Keyword research has always been one of the most methodical parts of SEO. Traditionally, it meant opening multiple tools, exporting keyword lists, analyzing intent, grouping topics, and slowly building a content strategy.
Then AI entered the picture.
Today, many marketers ask a simple question: Can AI do keyword research for me?
I decided to test this properly. Instead of relying on traditional keyword tools alone, I asked AI to generate keyword ideas, analyze intent, and structure a potential content strategy.
The results were surprisingly useful in some areas—and clearly flawed in others.
If you plan to use AI in your SEO workflow, understanding where it helps and where it misleads is essential.
Let’s walk through what actually happened.
Why I tested AI for keyword research
The promise of AI in SEO is speed. Tasks that once required hours of research can now produce outputs in seconds. For keyword discovery especially, AI seems appealing because it can quickly generate long lists of related search queries.
But keyword research isn’t just about ideas. It involves understanding search intent, identifying realistic ranking opportunities, estimating search demand, and structuring topics around actual business goals.
So the real question wasn’t whether AI could produce keywords.
The question was whether those keywords were strategically useful. To test this, I gave AI a more structured prompt.

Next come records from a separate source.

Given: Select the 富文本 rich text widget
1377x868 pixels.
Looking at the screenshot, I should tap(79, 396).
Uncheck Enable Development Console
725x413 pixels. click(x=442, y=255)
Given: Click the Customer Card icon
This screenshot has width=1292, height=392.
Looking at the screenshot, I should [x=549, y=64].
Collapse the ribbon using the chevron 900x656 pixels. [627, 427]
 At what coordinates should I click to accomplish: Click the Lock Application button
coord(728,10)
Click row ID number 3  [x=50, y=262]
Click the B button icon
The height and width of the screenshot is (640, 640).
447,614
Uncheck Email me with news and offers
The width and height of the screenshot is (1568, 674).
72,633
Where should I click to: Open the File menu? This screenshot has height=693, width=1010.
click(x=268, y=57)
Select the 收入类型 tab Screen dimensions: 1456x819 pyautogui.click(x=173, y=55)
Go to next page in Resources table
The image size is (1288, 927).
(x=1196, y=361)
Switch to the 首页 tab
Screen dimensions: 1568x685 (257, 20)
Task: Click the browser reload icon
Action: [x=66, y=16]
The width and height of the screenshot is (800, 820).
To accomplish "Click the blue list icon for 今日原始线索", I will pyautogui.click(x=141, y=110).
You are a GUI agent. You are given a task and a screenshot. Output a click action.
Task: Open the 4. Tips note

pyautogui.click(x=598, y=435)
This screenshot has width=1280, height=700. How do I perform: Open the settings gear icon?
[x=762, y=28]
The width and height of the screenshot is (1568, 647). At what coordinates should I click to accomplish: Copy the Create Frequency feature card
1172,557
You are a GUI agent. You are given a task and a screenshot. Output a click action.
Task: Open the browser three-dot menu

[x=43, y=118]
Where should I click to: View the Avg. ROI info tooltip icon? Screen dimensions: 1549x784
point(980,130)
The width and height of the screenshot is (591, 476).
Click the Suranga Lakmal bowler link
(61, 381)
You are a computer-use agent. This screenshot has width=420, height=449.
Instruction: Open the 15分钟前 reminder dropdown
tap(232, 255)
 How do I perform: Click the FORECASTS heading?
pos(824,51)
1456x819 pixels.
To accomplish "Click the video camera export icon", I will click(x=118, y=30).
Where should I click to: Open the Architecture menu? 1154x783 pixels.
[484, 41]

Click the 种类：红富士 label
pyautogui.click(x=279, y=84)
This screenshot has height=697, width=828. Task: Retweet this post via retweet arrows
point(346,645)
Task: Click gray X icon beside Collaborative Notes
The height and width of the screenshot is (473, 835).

“Act as an SEO strategist. Generate 50 keyword ideas related to SEO for SaaS companies.
Group them by search intent (informational, commercial, and transactional).
Focus on realistic search queries rather than marketing language, and include long-tail keywords that SaaS companies might realistically target.”
Within seconds, I had a full list organized by intent. At first glance, it looked thoughtful and comprehensive.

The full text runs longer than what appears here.